_Dataset extract_.
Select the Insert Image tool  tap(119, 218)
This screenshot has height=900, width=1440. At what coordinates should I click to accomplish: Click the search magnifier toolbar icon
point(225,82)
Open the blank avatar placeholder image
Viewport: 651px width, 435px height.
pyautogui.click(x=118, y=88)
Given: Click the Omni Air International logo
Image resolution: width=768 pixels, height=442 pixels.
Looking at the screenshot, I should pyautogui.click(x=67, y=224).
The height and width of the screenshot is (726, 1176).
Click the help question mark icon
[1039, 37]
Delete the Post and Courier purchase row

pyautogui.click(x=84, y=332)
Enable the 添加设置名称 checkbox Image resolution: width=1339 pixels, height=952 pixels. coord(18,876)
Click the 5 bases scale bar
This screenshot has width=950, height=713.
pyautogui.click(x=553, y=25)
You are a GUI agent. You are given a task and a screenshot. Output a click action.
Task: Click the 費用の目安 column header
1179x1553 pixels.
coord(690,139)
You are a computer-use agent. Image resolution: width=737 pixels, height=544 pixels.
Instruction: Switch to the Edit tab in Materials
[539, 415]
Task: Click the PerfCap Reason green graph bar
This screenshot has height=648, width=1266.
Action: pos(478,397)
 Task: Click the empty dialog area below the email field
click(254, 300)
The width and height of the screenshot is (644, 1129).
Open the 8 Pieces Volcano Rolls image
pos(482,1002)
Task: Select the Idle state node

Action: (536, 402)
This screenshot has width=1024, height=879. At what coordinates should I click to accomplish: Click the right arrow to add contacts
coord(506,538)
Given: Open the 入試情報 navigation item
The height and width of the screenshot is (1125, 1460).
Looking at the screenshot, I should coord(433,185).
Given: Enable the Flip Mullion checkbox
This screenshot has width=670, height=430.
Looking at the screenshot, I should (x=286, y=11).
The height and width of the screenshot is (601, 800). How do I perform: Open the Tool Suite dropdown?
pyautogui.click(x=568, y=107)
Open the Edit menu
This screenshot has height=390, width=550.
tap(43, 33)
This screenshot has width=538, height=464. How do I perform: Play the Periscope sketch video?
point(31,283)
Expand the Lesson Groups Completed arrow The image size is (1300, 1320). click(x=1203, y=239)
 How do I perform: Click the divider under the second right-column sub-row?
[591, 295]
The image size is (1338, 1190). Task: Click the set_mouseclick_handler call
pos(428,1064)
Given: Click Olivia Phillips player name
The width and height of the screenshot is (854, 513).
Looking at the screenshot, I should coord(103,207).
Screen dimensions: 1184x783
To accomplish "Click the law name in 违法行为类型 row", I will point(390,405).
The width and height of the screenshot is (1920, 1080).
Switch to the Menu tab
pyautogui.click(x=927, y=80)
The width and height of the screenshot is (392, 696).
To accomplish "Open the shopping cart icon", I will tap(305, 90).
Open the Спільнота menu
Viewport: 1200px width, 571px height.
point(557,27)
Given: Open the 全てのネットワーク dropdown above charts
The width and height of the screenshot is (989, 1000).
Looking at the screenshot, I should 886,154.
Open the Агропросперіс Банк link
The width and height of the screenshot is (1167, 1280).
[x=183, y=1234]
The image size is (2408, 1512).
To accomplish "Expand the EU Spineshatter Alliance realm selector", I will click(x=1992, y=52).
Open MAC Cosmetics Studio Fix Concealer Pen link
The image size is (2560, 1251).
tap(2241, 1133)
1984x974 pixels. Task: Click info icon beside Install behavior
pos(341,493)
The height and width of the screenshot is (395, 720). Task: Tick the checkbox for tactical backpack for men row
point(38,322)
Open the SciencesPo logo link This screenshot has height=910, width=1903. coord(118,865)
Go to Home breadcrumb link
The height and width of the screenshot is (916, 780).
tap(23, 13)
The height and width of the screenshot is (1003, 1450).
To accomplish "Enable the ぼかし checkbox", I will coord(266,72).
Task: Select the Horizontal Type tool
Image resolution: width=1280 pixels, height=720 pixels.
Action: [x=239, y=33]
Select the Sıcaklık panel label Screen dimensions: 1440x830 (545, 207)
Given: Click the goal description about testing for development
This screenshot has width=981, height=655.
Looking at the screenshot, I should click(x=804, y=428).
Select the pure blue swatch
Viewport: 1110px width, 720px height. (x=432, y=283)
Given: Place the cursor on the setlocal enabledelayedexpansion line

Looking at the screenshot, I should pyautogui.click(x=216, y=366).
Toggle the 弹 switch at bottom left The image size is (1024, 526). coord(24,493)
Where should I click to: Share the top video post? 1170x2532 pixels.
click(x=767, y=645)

_About this task_. Beginning with the line that contains "Open the SciencesPo", return every line to the end of the listing, unchanged, and nothing else.

_Answer to the exercise_.
Open the SciencesPo logo link This screenshot has height=910, width=1903. coord(118,865)
Go to Home breadcrumb link
The height and width of the screenshot is (916, 780).
tap(23, 13)
The height and width of the screenshot is (1003, 1450).
To accomplish "Enable the ぼかし checkbox", I will coord(266,72).
Task: Select the Horizontal Type tool
Image resolution: width=1280 pixels, height=720 pixels.
Action: [x=239, y=33]
Select the Sıcaklık panel label Screen dimensions: 1440x830 (545, 207)
Given: Click the goal description about testing for development
This screenshot has width=981, height=655.
Looking at the screenshot, I should click(x=804, y=428).
Select the pure blue swatch
Viewport: 1110px width, 720px height. (x=432, y=283)
Given: Place the cursor on the setlocal enabledelayedexpansion line

Looking at the screenshot, I should pyautogui.click(x=216, y=366).
Toggle the 弹 switch at bottom left The image size is (1024, 526). coord(24,493)
Where should I click to: Share the top video post? 1170x2532 pixels.
click(x=767, y=645)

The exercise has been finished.